DATA EXCERPTS
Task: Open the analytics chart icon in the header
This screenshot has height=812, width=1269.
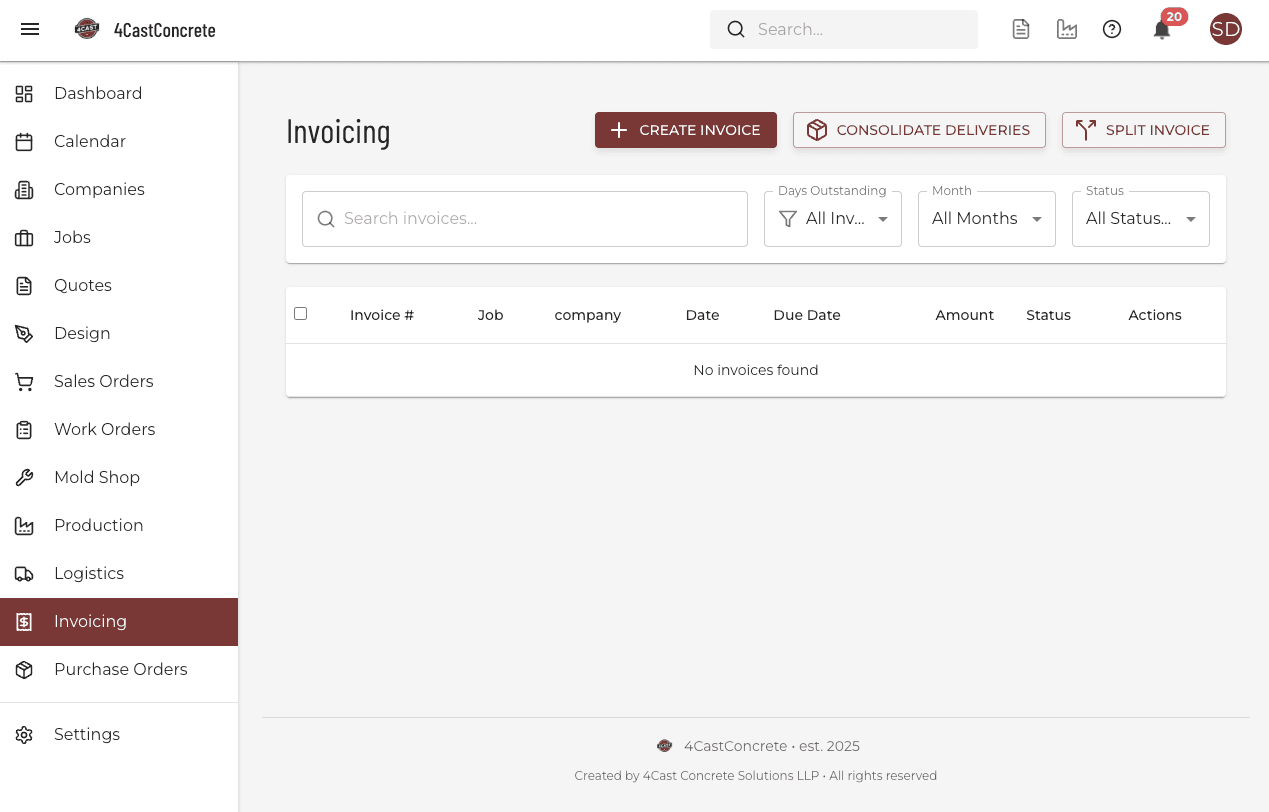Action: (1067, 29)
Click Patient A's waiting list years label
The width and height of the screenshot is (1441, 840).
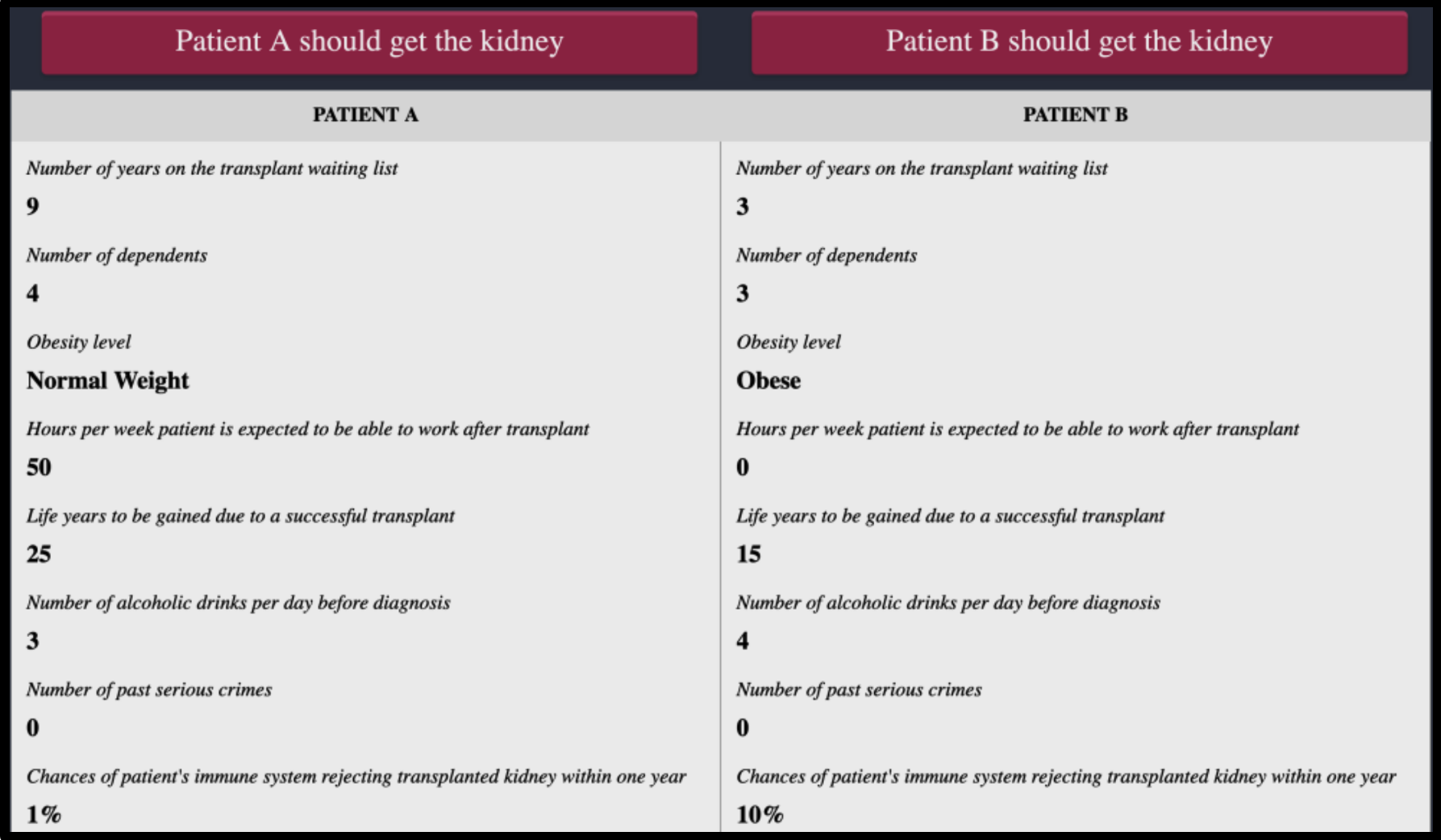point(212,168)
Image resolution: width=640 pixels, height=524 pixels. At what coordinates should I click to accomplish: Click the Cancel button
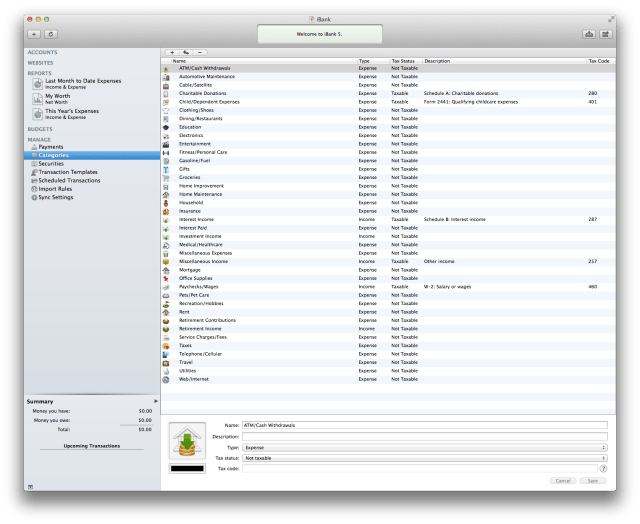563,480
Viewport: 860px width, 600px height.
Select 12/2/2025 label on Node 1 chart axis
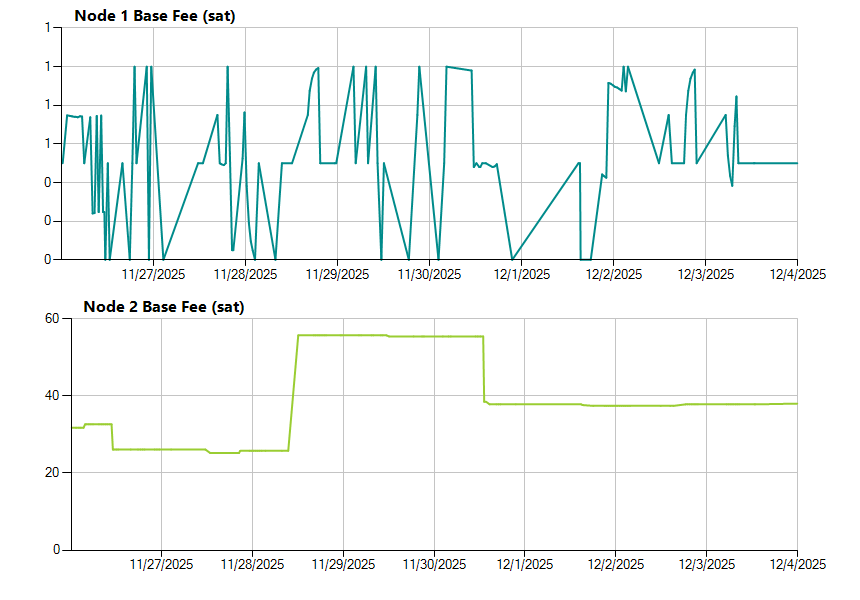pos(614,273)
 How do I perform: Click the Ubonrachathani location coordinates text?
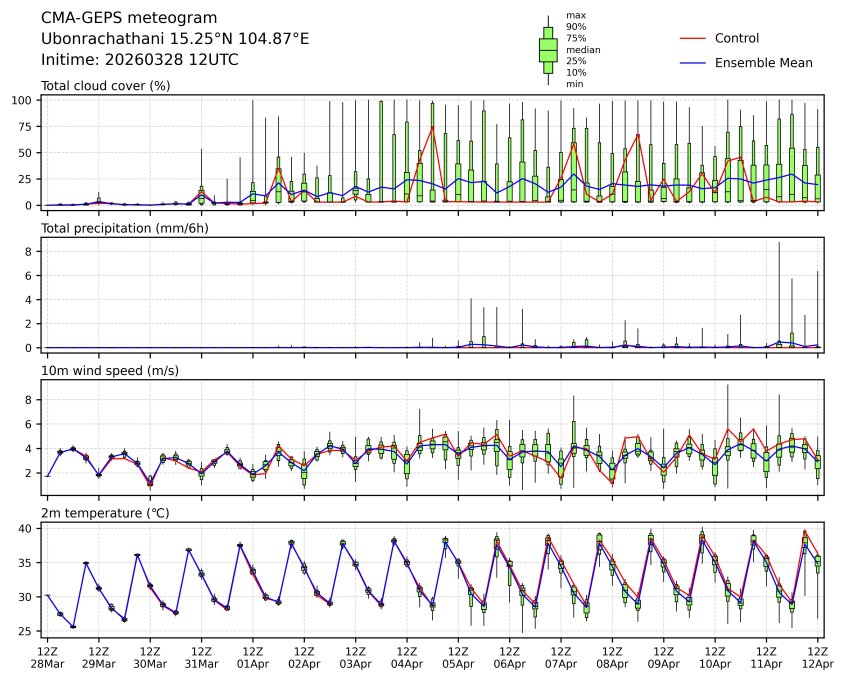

PROBLEM DESCRIPTION
Transcribe the whole listing exactly but exclude images.

COMPLETED EXERCISE
Task: Open the analytics chart icon in the header
This screenshot has height=812, width=1269.
Action: (1067, 29)
Click Patient A's waiting list years label
The width and height of the screenshot is (1441, 840).
point(212,168)
Image resolution: width=640 pixels, height=524 pixels. At what coordinates should I click to accomplish: Click the Cancel button
563,480
Viewport: 860px width, 600px height.
Select 12/2/2025 label on Node 1 chart axis
pos(614,273)
 How do I perform: Click the Ubonrachathani location coordinates text?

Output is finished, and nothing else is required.